Improve network latency for Linux based Amazon EC2 instances - Amazon Elastic Compute Cloud

Improve network latency for Linux based Amazon EC2 instances

Network latency is the amount of time it takes for a packet of data to travel from its source to its destination. Applications that send data across the network depend on timely responses to provide a positive user experience. High network latency can lead to various issues, such as the following:

  • Slow load times for web pages

  • Video stream lag

  • Difficulty accessing online resources

This section outlines steps that you can take to improve the network latency on Amazon EC2 instances that run on Linux. To achieve optimal latency, follow these steps to configure your instance, kernel, and ENA driver settings. For additional configuration guidance, see the ENA Linux Driver Best Practices and Performance Optimization Guide on GitHub.

Note

Steps and settings may vary slightly, depending on your specific network hardware, the AMI that you launched your instance from, and your application use case. Before you make any changes, thoroughly test and monitor your network performance to ensure that you're getting the desired results.

Reduce network hops

Each hop that a data packet takes as it moves from router to router increases network latency. Typically, traffic must take multiple hops to reach your destination. There are two ways to reduce network hops for your Amazon EC2 instances, as follows:

  • Cluster placement group – When you specify a cluster placement group, Amazon EC2 launches instances that are in close proximity to each other, physically within the same Availability Zone (AZ) with tighter packing. The physical proximity of the instances in the group allows them to take advantage of high-speed connectivity, resulting in low latency and high single flow throughput.

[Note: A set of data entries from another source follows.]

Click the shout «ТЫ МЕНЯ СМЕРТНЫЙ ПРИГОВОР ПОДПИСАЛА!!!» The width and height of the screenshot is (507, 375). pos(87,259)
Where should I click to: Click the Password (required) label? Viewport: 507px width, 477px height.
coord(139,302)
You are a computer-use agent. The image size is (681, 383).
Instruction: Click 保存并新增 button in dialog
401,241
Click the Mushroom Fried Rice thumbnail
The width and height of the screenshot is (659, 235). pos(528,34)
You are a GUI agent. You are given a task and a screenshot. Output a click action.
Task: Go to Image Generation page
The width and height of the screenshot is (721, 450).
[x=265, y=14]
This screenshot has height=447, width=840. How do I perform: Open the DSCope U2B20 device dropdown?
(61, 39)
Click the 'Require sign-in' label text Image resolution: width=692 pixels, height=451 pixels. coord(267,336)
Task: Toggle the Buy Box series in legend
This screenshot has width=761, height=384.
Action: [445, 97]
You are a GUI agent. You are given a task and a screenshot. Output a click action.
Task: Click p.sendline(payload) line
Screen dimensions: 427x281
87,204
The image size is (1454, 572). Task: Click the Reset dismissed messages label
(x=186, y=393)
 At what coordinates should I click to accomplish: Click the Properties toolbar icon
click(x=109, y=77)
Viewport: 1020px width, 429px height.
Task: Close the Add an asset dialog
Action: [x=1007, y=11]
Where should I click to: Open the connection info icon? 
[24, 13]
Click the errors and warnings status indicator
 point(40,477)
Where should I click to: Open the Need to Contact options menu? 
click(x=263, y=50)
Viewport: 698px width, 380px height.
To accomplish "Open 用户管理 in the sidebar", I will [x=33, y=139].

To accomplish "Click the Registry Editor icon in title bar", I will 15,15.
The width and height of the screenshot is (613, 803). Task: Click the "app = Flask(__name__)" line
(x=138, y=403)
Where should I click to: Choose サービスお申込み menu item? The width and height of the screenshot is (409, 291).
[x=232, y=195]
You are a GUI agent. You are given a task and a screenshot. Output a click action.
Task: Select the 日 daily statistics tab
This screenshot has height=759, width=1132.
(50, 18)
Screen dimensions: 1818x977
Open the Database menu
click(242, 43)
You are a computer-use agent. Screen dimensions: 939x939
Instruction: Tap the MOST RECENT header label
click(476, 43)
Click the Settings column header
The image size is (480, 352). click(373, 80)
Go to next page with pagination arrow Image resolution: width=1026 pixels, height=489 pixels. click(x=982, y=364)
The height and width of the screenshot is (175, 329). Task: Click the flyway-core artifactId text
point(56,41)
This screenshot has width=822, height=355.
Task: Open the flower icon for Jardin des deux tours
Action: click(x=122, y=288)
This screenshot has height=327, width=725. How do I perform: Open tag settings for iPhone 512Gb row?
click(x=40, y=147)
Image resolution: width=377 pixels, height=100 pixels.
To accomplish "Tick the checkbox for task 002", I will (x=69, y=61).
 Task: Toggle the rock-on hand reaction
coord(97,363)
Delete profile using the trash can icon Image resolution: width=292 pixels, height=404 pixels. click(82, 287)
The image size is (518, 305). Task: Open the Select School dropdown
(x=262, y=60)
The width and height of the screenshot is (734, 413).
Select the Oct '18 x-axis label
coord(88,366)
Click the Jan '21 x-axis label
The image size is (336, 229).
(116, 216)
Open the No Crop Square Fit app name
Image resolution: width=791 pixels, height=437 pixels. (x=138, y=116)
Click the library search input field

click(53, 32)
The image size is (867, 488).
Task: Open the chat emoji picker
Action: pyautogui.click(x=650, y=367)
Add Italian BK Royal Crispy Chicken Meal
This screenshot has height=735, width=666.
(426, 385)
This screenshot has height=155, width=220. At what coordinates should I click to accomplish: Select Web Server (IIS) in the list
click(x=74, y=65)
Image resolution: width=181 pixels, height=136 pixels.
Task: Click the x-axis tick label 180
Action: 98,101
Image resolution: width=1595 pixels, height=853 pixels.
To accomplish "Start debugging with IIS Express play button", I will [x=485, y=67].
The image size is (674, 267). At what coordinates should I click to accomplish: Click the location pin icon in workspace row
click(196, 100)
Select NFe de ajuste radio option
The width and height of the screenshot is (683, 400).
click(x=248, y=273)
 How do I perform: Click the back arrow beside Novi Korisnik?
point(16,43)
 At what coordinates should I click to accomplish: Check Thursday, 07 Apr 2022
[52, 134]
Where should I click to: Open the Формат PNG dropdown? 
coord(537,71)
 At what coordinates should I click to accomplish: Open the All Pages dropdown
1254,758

  • Dedicated Host – A Dedicated Host is a physical server that's dedicated for your use. With a Dedicated Host, you can launch your instances to run on the same physical server. Communication between instances that run on the same Dedicated Host can happen without extra network hops.

Linux kernel configuration

Linux kernel configuration can increase or decrease network latency. To achieve your latency optimization goals, it's important to fine-tune the Linux kernel configuration according to the specific requirements of your workload.

There are many configuration options for the Linux kernel that might help decrease network latency. The most impactful options are as follows.

  • Enable busy poll mode – Busy poll mode reduces latency on the network receive path. When you enable busy poll mode, the socket layer code can directly poll the receive queue of a network device. The downside of busy polling is higher CPU usage in the host that comes from polling for new data in a tight loop. There are two global settings that control the number of microseconds to wait for packets for all interfaces.

     

    busy_read

    A low latency busy poll timeout for socket reads. This controls the number of microseconds to wait for the socket layer to read packets on the device queue. To enable the feature globally with the sysctl command, the Linux Kernel organization recommends a value of 50 microseconds. For more information, see busy_read in the Linux kernel user's and administrator's guide.

    $ sudo sysctl -w net.core.busy_read=50
    busy_poll

    A low latency busy poll timeout for poll and select. This controls the number of microseconds to wait for events. The recommended value is between 50-100 microseconds, depending on the number of sockets you're polling. The more sockets you add, the higher the number should be.

    $ sudo sysctl -w net.core.busy_poll=50
  • Configure CPU power states (C-states) – C-states control the sleep levels that a core may enter when it's inactive. You might want to control C-states to tune your system for latency versus performance. In deeper C-states, the CPU is essentially "asleep" and can't respond to requests until it wakes up and transitions back to an active state. Putting cores to sleep takes time, and although a sleeping core allows more headroom for another core to boost to a higher frequency, it takes time for that sleeping core to wake back up and perform work.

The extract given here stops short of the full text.